(Dataset items)
<<<<

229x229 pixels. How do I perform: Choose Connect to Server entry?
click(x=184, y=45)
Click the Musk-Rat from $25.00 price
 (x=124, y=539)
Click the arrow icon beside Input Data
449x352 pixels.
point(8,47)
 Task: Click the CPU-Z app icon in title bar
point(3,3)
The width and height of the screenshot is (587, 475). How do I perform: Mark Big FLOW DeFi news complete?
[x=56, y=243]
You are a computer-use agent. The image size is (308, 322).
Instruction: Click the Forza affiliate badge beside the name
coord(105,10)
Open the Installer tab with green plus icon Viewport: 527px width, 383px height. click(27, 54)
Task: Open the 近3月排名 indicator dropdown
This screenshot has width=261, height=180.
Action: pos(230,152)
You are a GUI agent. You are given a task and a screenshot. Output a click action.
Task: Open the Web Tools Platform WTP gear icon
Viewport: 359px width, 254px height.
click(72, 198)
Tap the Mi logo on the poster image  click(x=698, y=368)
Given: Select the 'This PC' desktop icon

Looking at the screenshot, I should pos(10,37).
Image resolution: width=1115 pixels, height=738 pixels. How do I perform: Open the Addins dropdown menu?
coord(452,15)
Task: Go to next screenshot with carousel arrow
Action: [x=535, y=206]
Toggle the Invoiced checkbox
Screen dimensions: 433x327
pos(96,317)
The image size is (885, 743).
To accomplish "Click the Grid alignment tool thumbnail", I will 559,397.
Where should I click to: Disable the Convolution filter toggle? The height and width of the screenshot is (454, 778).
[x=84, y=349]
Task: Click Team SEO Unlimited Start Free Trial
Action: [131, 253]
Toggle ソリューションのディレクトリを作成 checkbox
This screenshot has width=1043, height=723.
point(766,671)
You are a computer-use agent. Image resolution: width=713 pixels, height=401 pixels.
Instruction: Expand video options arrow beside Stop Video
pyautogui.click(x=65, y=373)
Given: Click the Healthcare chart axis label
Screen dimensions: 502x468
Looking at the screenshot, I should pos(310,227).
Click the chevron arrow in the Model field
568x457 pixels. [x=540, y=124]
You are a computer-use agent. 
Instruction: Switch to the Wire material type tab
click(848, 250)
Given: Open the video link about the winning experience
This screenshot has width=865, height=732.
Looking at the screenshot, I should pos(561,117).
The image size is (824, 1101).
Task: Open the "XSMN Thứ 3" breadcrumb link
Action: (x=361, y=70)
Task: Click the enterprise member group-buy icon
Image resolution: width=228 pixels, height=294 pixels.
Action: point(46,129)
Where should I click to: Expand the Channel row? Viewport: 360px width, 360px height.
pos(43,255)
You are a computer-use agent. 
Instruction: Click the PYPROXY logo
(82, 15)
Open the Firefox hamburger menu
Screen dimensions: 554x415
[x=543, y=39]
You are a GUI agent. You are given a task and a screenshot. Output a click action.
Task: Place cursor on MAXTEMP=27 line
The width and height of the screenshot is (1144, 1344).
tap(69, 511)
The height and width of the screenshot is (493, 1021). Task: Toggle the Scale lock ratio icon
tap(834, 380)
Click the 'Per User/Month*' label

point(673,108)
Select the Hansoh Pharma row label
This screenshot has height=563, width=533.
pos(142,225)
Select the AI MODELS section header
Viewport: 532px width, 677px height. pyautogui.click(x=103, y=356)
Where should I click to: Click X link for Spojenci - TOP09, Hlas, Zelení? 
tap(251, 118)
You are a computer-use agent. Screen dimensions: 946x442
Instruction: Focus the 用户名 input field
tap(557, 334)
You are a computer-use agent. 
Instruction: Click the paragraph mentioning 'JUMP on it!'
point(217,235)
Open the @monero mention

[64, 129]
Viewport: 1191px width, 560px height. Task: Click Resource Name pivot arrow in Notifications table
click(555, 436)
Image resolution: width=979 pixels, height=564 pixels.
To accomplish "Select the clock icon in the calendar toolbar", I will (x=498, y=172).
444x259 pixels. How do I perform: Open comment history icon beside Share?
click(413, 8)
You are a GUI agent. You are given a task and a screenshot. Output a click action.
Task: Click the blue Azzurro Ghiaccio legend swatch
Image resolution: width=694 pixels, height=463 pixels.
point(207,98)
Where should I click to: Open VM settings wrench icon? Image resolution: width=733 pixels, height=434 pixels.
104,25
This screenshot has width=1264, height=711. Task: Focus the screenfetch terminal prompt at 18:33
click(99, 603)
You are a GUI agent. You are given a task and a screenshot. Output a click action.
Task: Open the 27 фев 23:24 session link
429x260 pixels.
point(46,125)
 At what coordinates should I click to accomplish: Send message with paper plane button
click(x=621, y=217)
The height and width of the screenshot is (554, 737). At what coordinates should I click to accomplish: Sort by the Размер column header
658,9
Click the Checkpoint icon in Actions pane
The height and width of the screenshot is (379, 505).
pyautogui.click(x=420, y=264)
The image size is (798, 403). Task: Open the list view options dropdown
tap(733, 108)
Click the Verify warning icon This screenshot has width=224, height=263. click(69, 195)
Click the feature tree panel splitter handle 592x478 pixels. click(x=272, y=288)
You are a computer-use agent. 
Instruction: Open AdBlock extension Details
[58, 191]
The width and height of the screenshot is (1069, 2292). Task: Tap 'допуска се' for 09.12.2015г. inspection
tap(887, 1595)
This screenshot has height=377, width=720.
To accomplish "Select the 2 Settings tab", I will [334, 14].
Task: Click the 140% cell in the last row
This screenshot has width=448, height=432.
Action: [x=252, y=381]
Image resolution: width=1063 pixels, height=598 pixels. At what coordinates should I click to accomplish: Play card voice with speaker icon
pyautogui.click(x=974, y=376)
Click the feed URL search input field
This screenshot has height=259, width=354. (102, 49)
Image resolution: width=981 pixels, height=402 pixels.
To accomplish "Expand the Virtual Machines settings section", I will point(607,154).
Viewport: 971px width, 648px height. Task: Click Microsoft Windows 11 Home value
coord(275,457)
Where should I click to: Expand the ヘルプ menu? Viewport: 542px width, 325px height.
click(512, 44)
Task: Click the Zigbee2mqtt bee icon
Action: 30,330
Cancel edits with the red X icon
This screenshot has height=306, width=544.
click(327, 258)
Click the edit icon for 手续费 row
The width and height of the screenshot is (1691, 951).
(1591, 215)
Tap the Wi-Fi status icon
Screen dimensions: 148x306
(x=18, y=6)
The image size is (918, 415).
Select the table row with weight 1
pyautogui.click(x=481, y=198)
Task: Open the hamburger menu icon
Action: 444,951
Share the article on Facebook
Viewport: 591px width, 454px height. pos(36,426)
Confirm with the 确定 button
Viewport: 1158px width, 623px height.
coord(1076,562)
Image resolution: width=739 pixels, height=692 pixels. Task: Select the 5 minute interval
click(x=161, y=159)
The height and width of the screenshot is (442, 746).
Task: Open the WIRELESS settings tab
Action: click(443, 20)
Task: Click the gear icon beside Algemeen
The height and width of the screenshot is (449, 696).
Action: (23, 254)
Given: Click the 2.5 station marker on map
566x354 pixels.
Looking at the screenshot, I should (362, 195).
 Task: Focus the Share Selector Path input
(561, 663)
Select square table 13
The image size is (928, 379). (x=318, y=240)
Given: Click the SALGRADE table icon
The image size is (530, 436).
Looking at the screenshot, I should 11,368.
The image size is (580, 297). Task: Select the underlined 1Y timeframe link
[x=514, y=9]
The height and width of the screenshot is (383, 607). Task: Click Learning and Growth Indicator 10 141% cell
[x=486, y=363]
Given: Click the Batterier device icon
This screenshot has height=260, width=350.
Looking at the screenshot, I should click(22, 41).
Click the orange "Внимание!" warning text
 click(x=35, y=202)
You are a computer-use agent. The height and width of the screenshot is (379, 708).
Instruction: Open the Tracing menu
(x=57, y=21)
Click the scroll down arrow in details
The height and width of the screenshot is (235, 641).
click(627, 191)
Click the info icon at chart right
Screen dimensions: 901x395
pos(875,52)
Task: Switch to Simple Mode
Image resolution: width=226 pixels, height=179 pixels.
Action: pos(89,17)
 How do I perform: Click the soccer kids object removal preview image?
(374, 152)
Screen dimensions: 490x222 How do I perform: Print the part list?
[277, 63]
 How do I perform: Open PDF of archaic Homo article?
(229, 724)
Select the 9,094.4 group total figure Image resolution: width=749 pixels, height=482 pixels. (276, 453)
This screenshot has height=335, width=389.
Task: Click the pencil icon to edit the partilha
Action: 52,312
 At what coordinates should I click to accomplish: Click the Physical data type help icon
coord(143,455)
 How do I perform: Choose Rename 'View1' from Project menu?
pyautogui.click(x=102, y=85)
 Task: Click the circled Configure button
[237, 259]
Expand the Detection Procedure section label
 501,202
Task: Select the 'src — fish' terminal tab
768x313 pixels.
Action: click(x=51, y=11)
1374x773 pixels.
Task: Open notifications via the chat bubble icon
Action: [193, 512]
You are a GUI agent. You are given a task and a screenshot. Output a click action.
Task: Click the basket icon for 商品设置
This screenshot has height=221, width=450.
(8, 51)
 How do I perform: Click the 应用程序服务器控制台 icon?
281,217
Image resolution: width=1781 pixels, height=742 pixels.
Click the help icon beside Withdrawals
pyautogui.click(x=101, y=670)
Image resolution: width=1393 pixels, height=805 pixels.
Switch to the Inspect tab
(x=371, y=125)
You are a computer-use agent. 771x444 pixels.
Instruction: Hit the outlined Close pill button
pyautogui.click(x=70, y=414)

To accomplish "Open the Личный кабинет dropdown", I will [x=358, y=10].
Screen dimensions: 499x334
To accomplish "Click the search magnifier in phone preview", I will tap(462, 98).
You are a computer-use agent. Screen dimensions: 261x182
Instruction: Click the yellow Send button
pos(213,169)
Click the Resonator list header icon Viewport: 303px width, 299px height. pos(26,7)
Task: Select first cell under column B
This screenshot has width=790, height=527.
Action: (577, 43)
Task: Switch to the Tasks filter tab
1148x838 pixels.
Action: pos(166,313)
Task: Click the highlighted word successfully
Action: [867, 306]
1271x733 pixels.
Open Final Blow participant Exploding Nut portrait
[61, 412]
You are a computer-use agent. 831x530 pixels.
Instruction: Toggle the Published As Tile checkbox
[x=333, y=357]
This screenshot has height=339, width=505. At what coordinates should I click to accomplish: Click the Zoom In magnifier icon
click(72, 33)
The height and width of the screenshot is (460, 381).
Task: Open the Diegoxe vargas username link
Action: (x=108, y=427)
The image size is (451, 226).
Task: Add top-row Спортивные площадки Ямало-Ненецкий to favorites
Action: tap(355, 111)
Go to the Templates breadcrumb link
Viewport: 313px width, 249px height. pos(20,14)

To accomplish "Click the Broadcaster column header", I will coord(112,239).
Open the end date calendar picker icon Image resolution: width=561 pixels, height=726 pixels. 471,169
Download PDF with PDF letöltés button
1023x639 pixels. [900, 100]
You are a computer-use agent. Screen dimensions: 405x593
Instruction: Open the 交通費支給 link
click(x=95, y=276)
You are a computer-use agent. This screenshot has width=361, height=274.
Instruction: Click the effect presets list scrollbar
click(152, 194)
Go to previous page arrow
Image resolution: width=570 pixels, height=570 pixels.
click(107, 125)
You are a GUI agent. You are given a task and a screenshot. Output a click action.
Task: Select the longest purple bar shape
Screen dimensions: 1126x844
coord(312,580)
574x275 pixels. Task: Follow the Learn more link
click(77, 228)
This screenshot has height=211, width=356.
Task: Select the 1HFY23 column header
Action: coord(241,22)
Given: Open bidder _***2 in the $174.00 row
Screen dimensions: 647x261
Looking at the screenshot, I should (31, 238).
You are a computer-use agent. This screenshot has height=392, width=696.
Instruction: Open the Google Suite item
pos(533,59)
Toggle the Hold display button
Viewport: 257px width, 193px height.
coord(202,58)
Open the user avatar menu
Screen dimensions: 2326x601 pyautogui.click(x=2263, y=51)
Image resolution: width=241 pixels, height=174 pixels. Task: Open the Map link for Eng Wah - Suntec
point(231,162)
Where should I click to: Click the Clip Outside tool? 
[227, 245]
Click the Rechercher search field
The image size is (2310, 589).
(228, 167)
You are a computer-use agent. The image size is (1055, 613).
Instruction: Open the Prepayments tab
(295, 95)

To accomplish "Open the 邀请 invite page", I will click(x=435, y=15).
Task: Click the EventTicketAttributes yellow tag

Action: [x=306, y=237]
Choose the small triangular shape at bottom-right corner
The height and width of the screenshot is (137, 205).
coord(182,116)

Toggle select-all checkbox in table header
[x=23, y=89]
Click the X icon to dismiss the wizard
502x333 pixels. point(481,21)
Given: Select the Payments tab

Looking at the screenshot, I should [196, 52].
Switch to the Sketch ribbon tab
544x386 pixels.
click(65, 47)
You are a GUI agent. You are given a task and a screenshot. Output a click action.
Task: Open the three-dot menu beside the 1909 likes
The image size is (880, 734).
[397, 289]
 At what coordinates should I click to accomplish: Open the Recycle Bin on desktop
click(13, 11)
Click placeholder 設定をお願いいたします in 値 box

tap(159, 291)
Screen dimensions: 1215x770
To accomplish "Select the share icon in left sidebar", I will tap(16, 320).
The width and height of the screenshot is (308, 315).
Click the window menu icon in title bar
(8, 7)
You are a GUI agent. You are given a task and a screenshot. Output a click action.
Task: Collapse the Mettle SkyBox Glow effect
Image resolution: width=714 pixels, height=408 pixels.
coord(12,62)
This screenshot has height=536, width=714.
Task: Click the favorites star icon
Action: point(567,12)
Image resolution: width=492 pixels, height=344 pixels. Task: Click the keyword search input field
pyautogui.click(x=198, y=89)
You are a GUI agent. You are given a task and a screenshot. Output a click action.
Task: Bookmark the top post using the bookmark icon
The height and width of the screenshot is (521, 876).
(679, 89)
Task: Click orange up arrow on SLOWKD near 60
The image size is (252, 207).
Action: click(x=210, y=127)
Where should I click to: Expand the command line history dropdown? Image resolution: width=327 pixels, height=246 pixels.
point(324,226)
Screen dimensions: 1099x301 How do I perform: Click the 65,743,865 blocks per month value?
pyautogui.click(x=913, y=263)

>>>>

What the exercise asks → The first line of the records begins the span, and the line containing "Open the Installer" ends it. Reproduce that span exactly, both ends included.

Reply →
229x229 pixels. How do I perform: Choose Connect to Server entry?
click(x=184, y=45)
Click the Musk-Rat from $25.00 price
 (x=124, y=539)
Click the arrow icon beside Input Data
449x352 pixels.
point(8,47)
 Task: Click the CPU-Z app icon in title bar
point(3,3)
The width and height of the screenshot is (587, 475). How do I perform: Mark Big FLOW DeFi news complete?
[x=56, y=243]
You are a computer-use agent. The image size is (308, 322).
Instruction: Click the Forza affiliate badge beside the name
coord(105,10)
Open the Installer tab with green plus icon Viewport: 527px width, 383px height. click(27, 54)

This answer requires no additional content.